Your task
Include in the output exactly the lines from the opening of the data through the line containing "Task: Click inside the RUN name field", and nothing more.
***** Data listing *****
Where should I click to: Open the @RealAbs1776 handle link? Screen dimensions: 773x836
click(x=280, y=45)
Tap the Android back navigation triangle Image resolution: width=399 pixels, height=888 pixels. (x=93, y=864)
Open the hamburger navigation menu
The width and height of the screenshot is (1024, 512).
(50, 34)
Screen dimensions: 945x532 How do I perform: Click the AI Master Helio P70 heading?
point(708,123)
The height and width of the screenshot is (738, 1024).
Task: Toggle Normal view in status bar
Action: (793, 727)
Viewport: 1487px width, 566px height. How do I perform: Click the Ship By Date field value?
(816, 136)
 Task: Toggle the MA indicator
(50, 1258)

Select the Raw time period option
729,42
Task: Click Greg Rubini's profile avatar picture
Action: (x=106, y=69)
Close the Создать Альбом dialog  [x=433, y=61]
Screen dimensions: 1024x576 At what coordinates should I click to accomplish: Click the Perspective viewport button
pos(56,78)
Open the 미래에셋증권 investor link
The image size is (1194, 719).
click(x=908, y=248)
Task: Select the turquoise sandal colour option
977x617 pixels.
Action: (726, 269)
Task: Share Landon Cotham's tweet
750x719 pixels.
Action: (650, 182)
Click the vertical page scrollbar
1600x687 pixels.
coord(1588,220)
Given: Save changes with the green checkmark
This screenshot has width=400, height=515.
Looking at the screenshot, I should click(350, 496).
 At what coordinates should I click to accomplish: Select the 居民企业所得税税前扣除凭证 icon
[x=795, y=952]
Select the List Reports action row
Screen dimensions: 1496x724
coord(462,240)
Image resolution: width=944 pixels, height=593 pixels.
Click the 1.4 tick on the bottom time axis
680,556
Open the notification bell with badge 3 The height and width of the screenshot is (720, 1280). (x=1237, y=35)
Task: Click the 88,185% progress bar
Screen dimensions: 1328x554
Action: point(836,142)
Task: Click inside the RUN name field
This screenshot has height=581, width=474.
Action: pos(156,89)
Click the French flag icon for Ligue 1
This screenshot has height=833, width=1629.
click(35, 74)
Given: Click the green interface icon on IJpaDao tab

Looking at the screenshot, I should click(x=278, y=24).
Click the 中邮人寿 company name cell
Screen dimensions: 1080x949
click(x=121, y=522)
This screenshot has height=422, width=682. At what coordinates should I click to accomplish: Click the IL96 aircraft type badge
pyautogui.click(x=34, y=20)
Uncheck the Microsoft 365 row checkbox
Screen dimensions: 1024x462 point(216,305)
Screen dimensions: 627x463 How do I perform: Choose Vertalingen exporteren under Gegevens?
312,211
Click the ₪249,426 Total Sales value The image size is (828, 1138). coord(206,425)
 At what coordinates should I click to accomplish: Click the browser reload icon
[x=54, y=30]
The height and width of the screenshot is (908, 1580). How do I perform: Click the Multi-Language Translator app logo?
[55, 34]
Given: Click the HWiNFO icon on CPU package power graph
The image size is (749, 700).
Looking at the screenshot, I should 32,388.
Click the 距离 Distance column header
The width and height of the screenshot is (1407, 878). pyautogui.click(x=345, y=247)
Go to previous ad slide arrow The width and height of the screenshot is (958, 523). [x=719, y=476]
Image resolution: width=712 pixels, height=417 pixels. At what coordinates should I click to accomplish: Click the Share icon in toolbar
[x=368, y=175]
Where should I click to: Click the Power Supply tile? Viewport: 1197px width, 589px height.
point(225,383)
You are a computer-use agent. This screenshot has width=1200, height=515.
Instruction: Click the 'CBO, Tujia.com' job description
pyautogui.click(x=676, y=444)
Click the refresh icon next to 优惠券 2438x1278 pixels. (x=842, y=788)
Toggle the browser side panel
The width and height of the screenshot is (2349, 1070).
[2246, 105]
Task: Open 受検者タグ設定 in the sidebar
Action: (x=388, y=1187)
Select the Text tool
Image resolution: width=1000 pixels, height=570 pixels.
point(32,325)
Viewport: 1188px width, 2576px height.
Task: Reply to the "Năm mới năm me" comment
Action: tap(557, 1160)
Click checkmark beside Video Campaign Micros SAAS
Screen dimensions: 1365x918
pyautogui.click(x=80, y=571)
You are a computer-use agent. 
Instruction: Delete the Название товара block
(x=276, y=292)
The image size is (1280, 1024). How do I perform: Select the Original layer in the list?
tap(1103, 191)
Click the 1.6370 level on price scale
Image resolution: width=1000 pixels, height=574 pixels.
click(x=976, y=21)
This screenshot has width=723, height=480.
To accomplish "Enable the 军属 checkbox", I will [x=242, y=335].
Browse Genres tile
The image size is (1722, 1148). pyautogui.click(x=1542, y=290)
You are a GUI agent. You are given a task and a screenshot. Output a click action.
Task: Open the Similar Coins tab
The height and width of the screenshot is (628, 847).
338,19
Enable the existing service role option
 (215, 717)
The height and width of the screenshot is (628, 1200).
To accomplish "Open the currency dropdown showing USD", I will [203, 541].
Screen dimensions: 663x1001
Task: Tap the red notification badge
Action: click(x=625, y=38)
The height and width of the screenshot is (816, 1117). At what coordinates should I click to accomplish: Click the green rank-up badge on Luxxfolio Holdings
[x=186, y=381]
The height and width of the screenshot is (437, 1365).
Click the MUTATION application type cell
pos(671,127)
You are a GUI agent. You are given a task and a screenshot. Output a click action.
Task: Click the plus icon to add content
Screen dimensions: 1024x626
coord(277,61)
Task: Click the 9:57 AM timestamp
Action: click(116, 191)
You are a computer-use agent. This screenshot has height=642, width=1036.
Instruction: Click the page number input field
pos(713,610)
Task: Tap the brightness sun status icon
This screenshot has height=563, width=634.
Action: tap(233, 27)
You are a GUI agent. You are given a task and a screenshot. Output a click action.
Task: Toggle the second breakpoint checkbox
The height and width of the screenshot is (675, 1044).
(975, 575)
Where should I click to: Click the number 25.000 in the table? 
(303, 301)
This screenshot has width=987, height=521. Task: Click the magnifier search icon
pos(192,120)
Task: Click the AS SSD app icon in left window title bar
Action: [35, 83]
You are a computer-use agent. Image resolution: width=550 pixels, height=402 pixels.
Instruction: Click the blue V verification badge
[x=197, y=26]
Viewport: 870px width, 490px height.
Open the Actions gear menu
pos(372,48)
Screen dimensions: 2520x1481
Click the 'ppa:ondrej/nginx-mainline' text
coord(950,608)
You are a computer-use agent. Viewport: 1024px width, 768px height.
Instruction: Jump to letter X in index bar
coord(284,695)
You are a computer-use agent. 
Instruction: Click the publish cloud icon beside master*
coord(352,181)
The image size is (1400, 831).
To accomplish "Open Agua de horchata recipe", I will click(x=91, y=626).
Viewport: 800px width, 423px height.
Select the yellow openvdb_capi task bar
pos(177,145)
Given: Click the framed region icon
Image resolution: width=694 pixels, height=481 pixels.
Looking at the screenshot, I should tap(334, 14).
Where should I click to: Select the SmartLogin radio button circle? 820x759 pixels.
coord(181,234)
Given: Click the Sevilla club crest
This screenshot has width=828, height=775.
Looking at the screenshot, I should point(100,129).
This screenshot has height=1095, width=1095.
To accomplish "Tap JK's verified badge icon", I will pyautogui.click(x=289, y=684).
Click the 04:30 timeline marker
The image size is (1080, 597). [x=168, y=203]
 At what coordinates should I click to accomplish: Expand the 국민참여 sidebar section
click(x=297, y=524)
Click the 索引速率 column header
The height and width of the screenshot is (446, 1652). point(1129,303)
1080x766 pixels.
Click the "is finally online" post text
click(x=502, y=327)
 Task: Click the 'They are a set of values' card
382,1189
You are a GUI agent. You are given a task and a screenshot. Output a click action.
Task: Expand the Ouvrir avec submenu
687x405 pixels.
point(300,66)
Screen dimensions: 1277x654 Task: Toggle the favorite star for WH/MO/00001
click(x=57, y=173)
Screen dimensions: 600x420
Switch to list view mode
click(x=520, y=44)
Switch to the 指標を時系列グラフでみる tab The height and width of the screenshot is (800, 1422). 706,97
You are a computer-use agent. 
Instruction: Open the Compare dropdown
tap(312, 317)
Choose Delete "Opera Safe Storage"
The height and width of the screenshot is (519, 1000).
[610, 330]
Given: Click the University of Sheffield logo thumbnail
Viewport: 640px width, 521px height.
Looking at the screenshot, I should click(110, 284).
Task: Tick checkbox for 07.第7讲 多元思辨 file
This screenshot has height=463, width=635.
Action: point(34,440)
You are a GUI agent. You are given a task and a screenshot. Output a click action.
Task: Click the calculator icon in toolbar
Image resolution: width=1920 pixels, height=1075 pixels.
*****
Answer to the exercise
Where should I click to: Open the @RealAbs1776 handle link? Screen dimensions: 773x836
click(x=280, y=45)
Tap the Android back navigation triangle Image resolution: width=399 pixels, height=888 pixels. (x=93, y=864)
Open the hamburger navigation menu
The width and height of the screenshot is (1024, 512).
(50, 34)
Screen dimensions: 945x532 How do I perform: Click the AI Master Helio P70 heading?
point(708,123)
The height and width of the screenshot is (738, 1024).
Task: Toggle Normal view in status bar
Action: (793, 727)
Viewport: 1487px width, 566px height. How do I perform: Click the Ship By Date field value?
(816, 136)
 Task: Toggle the MA indicator
(50, 1258)

Select the Raw time period option
729,42
Task: Click Greg Rubini's profile avatar picture
Action: (x=106, y=69)
Close the Создать Альбом dialog  [x=433, y=61]
Screen dimensions: 1024x576 At what coordinates should I click to accomplish: Click the Perspective viewport button
pos(56,78)
Open the 미래에셋증권 investor link
The image size is (1194, 719).
click(x=908, y=248)
Task: Select the turquoise sandal colour option
977x617 pixels.
Action: (726, 269)
Task: Share Landon Cotham's tweet
750x719 pixels.
Action: (650, 182)
Click the vertical page scrollbar
1600x687 pixels.
coord(1588,220)
Given: Save changes with the green checkmark
This screenshot has width=400, height=515.
Looking at the screenshot, I should click(350, 496).
 At what coordinates should I click to accomplish: Select the 居民企业所得税税前扣除凭证 icon
[x=795, y=952]
Select the List Reports action row
Screen dimensions: 1496x724
coord(462,240)
Image resolution: width=944 pixels, height=593 pixels.
Click the 1.4 tick on the bottom time axis
680,556
Open the notification bell with badge 3 The height and width of the screenshot is (720, 1280). (x=1237, y=35)
Task: Click the 88,185% progress bar
Screen dimensions: 1328x554
Action: point(836,142)
Task: Click inside the RUN name field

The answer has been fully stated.